__EXERCISE__:
State how many lines of the entries below contain the string "address", treating uppercase and lowercase as distinct. Give only the number.

== RAW DATA

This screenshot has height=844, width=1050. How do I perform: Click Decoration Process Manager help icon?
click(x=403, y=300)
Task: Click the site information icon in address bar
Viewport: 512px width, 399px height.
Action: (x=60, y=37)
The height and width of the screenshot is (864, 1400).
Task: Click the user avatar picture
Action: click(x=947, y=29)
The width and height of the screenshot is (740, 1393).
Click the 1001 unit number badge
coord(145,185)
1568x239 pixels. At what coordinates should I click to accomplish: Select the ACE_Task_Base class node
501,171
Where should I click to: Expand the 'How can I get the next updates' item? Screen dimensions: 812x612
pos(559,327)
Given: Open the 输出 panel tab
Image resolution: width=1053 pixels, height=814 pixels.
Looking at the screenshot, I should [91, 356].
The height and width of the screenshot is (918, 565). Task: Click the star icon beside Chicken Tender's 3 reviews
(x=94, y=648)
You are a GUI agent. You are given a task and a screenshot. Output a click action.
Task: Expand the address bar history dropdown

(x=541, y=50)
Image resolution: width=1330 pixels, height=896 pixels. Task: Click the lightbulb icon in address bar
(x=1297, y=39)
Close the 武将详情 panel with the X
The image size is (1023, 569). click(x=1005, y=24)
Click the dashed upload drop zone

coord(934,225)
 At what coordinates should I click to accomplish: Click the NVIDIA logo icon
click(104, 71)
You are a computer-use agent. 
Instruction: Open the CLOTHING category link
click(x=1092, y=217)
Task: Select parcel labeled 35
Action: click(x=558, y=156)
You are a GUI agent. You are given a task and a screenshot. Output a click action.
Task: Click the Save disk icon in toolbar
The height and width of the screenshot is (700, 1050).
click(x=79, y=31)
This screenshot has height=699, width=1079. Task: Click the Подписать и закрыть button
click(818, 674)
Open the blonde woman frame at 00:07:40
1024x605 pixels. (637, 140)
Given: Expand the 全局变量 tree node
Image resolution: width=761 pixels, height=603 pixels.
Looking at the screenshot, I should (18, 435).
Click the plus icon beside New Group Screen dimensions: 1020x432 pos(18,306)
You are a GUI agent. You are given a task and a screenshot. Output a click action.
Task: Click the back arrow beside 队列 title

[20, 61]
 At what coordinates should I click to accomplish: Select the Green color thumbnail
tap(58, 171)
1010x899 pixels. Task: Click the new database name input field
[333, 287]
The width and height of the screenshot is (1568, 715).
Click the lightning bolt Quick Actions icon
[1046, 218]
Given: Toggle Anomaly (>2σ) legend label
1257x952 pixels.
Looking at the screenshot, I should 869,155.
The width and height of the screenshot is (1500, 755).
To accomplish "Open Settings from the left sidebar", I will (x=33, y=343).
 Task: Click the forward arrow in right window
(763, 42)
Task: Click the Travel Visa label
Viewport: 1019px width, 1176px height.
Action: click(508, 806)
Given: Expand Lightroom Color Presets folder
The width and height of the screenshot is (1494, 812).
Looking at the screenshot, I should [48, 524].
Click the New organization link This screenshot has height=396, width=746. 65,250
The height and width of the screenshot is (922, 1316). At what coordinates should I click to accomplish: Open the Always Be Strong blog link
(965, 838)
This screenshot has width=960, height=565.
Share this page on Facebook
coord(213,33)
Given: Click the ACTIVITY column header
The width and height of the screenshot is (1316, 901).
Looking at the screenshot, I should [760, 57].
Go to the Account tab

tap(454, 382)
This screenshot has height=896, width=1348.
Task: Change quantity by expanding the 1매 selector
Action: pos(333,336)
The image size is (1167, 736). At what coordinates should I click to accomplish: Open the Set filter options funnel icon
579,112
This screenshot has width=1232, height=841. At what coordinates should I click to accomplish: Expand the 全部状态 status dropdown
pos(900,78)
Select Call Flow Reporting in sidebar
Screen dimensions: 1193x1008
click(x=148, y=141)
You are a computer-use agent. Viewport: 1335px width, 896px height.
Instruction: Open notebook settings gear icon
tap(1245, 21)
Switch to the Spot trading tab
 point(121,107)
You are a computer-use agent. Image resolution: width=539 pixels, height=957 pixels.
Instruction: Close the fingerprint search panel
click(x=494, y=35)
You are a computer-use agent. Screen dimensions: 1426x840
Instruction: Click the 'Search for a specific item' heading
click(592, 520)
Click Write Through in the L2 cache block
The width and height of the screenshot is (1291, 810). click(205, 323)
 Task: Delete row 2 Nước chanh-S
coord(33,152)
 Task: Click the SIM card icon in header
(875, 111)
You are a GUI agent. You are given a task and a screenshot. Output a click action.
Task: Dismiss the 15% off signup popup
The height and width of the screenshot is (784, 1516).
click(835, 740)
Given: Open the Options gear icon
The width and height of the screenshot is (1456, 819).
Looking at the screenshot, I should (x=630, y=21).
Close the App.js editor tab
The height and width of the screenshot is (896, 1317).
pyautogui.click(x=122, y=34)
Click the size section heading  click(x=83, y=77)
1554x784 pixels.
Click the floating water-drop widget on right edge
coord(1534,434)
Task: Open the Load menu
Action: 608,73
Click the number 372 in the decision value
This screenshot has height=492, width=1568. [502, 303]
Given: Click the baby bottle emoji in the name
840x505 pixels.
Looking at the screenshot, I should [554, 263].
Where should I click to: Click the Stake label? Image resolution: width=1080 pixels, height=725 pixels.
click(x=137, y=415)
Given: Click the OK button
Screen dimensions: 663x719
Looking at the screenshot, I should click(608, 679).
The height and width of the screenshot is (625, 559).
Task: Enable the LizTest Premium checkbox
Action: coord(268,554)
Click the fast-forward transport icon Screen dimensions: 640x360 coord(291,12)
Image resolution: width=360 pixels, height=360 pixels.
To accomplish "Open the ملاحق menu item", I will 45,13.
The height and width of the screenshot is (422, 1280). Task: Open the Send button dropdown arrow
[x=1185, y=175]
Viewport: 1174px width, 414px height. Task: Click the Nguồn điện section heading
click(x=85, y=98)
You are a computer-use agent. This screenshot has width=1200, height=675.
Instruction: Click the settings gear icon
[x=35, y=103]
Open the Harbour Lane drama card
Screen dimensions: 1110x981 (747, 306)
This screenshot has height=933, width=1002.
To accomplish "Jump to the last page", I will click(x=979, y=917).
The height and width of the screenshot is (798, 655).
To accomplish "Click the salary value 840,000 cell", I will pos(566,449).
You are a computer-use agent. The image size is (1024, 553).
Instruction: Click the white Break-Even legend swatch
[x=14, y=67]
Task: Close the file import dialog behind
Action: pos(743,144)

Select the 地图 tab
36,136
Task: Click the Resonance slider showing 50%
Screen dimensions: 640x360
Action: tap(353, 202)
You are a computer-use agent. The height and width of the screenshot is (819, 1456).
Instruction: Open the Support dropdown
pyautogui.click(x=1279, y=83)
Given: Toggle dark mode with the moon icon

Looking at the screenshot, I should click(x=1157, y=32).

====

__FINAL RESULT__:
3